Selon la jurisprudence, il suffit que les manquements dénoncés soient « suffisamment graves » pour que le contrat de travail ne puisse plus continuer entre les deux parties.

La résiliation judiciaire ne connait pas de procédure particulière si ce n’est la saisine du conseil des prud’hommes. Durant toutes les démarches, les deux parties doivent maintenir la relation contractuelle.

Il appartient en principe au salarié de prouver la gravité des manquements aux obligations contractuelles par l’employeur. L’existence d’un doute profitera à l’employeur.

  • Que choisir entre la prise d’acte et la résiliation judiciaire ?

En cas de prise d’acte, le salarié ne travaille plus du jour au lendemain et ne perçoit pas directement des indemnités liées au chômage. Le salarié se retrouve donc dans une situation de précarité. De plus, s’il est débouté par le conseil des prud’hommes, la rupture produira les effets d’une démission et donc le paiement de l’indemnité compensatrice de préavis par le salarié. La prise d’acte représente un risque non négligeable.

En cas de demande de résiliation judiciaire, non seulement le salarié continue à travailler pendant toute la procédure, mais s’il est débouté, la relation de travail se poursuit. Néanmoins, cette option nécessite une certaine force psychologique du salarié, qui devra exécuter son contrat de travail tout en affrontant son employeur en justice.

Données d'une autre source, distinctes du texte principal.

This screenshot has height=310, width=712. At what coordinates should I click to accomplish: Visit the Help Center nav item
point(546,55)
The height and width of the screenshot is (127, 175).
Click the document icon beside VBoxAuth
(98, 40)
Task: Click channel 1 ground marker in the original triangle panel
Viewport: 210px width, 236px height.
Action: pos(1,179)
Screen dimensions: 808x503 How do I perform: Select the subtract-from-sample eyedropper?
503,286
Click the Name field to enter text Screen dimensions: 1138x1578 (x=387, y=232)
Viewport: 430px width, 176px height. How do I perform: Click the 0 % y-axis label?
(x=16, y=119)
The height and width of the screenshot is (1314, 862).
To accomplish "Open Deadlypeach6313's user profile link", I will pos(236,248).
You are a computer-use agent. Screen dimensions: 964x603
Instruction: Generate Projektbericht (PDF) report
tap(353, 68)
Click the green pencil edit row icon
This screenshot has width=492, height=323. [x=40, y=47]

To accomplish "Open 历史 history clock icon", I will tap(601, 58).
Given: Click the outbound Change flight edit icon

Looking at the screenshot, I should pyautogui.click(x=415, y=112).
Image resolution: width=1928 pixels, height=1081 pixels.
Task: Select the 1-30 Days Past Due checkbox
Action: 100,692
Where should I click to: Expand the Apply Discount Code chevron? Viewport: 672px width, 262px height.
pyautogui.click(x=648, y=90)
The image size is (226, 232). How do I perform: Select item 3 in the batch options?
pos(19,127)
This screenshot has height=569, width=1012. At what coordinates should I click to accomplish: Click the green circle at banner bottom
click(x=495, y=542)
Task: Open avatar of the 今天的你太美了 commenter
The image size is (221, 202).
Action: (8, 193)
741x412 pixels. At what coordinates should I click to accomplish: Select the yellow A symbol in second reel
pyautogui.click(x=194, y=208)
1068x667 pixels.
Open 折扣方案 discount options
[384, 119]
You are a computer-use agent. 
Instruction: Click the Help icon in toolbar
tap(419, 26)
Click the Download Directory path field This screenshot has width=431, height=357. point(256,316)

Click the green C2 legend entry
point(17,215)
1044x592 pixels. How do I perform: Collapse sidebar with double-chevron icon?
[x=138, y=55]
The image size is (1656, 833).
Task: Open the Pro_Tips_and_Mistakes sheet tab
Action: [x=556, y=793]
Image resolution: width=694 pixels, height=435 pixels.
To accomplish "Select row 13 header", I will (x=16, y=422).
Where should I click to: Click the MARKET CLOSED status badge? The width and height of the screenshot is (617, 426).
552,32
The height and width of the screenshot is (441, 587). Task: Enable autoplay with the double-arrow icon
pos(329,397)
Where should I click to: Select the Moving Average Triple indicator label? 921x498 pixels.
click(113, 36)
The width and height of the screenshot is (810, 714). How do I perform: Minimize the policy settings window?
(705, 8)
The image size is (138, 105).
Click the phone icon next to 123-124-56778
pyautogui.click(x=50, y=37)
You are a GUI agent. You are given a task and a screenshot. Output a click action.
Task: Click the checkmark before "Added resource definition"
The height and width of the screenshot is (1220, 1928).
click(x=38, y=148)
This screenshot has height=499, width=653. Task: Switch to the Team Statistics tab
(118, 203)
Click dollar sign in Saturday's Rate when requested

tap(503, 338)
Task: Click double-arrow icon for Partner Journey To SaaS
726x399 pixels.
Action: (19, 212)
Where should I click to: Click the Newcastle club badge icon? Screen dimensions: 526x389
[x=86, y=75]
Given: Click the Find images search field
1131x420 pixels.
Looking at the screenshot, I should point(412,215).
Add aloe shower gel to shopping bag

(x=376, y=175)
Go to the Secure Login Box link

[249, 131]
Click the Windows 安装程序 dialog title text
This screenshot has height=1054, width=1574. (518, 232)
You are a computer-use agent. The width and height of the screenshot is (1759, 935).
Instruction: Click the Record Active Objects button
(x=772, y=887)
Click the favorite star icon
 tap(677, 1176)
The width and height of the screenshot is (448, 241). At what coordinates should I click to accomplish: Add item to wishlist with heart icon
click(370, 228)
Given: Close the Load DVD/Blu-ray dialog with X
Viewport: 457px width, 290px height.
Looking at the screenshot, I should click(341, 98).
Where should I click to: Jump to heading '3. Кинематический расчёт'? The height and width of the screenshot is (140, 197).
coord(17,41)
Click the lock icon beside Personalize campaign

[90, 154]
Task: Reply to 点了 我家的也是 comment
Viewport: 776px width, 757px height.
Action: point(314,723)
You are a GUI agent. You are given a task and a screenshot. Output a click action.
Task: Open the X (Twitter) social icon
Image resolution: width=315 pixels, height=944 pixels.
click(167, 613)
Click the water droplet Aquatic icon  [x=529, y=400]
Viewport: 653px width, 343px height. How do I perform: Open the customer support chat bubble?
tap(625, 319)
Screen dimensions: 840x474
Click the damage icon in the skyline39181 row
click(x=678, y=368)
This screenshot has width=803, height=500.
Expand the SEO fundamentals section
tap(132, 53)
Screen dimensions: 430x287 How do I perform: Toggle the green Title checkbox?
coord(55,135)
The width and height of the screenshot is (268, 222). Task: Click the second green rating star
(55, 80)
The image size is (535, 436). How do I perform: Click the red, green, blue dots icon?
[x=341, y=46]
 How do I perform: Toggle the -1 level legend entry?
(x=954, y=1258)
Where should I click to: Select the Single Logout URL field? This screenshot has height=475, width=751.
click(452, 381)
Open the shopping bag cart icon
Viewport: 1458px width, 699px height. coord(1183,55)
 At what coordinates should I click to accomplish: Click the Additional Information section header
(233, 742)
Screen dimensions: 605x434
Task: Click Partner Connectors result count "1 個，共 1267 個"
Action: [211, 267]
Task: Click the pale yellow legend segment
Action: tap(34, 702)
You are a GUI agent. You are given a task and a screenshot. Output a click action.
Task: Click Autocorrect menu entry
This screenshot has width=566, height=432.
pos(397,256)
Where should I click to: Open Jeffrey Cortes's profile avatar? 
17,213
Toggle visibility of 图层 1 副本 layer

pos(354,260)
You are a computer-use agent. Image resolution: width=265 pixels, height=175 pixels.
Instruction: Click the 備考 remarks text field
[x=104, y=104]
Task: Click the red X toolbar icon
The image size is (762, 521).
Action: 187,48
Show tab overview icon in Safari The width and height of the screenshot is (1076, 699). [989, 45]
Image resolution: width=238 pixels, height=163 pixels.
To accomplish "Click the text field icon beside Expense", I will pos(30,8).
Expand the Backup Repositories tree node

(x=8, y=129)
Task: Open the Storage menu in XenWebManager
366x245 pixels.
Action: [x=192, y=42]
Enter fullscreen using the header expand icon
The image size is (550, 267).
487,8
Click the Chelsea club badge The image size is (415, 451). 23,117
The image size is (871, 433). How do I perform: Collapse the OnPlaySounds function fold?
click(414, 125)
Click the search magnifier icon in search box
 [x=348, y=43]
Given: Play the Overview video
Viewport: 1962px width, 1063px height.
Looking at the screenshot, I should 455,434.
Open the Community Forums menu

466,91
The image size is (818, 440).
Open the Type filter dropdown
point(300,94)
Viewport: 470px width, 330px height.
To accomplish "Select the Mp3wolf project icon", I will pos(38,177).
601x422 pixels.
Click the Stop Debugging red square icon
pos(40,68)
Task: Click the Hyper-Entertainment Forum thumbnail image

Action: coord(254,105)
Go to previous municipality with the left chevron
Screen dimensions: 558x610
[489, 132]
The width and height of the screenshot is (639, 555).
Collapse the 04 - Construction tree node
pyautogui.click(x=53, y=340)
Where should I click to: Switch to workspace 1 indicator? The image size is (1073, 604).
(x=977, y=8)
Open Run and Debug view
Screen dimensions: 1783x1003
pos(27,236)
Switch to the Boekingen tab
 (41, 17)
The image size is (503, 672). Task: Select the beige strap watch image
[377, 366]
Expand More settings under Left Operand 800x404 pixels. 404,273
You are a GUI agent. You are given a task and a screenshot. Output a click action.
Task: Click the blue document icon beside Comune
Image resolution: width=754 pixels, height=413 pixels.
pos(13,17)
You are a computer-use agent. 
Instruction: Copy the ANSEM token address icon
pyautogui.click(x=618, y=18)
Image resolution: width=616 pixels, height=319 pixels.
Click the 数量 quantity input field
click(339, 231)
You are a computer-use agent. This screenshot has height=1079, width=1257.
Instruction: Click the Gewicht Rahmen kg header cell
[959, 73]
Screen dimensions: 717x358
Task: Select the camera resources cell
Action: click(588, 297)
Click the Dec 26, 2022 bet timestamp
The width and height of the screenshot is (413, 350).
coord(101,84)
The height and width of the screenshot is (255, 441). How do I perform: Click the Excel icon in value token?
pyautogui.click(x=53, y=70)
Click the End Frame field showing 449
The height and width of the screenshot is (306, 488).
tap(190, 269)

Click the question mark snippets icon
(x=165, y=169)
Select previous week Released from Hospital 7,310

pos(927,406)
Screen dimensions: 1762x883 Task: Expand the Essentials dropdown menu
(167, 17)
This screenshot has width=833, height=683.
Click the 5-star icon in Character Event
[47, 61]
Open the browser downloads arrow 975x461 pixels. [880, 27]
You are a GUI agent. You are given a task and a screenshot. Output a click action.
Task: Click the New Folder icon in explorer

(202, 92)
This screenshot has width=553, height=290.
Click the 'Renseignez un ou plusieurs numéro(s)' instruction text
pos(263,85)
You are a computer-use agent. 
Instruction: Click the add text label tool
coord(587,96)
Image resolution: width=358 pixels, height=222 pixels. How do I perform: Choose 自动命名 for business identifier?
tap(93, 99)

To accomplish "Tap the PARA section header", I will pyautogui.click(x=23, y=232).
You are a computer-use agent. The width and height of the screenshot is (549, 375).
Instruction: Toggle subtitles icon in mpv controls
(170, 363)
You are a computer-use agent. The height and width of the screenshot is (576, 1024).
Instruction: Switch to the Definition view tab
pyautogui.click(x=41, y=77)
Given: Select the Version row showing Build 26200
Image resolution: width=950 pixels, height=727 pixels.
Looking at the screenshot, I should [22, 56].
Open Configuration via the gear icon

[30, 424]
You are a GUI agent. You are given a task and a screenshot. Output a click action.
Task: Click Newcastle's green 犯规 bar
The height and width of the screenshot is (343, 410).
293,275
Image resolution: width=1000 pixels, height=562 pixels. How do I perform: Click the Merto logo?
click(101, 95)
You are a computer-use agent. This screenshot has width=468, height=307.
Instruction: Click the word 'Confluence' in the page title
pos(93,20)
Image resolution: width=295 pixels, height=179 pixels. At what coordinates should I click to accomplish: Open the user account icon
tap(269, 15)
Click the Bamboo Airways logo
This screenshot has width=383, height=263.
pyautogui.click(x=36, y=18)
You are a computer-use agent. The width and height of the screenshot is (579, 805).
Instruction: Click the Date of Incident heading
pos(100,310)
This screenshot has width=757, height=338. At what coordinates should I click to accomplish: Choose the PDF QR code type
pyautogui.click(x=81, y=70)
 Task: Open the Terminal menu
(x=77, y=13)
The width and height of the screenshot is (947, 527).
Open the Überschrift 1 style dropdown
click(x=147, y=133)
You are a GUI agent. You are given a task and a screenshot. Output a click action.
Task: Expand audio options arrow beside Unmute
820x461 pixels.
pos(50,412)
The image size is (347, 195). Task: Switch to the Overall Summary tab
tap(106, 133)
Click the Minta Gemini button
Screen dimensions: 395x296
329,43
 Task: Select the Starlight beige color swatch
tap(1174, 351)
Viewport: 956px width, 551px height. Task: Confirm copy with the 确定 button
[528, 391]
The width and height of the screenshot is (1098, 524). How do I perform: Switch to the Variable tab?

A noter qu’il est possible de saisir le conseil des prud’hommes d’une demande de résiliation judiciaire, puis si la situation de travail se dégrade et devient insupportable pour le salarié, de prendre acte de la rupture de son contrat de travail.

Dans cette hypothèse, la prise d’acte va primer. Le juge ne se prononcera plus sur la demande de résiliation judiciaire. Pour autant, il appartient au juge de fonder sa décision sur les manquements invoqués par le salarié, tant à l’appui de la demande de résiliation judiciaire devenue sans objet, qu’à l’appui de la prise d’acte.